**Stored records**.
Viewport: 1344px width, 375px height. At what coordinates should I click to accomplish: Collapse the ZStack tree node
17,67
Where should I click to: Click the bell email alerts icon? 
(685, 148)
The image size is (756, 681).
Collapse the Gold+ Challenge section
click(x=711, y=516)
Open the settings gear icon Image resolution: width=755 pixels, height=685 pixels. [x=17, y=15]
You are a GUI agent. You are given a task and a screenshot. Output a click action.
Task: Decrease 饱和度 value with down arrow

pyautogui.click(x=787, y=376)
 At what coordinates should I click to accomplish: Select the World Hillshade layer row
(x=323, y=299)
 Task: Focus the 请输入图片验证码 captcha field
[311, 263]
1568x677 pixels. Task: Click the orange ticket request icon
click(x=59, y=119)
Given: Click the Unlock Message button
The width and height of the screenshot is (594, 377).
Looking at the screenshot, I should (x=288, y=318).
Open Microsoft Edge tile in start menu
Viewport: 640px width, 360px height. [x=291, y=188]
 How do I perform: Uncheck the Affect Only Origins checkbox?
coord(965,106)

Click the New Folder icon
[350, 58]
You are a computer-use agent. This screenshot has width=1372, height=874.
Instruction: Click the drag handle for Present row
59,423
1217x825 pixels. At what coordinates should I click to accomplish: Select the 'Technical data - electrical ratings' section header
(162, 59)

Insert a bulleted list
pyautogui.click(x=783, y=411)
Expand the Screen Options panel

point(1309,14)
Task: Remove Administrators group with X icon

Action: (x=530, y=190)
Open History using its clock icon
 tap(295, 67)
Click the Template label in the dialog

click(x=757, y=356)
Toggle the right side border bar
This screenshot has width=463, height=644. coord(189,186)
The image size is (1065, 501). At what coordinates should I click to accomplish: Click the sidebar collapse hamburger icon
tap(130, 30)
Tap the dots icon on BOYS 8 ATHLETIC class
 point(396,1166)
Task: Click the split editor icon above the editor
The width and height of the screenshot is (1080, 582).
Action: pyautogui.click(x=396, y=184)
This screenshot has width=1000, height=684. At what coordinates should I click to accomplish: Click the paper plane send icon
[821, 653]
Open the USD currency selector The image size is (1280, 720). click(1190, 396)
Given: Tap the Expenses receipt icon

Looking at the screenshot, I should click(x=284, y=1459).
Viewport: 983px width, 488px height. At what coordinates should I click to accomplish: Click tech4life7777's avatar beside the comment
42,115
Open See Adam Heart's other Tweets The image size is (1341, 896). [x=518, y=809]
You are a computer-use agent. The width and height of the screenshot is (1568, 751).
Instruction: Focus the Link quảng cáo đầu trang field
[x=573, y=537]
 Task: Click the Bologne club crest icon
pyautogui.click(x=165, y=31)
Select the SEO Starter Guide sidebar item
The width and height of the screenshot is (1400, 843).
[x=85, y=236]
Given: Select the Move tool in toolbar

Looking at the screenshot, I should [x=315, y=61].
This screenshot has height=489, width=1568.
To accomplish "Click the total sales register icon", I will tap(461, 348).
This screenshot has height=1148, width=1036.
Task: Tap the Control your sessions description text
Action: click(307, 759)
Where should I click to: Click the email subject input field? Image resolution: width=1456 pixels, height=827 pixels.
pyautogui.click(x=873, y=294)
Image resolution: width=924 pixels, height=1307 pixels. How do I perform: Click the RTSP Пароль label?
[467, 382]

**Work to be completed**. What lines above contain the word "computer"? Please copy each one.

**Answer to this problem**.
You are a computer-use agent. This screenshot has width=1372, height=874.
You are a computer-use agent. The width and height of the screenshot is (1568, 751).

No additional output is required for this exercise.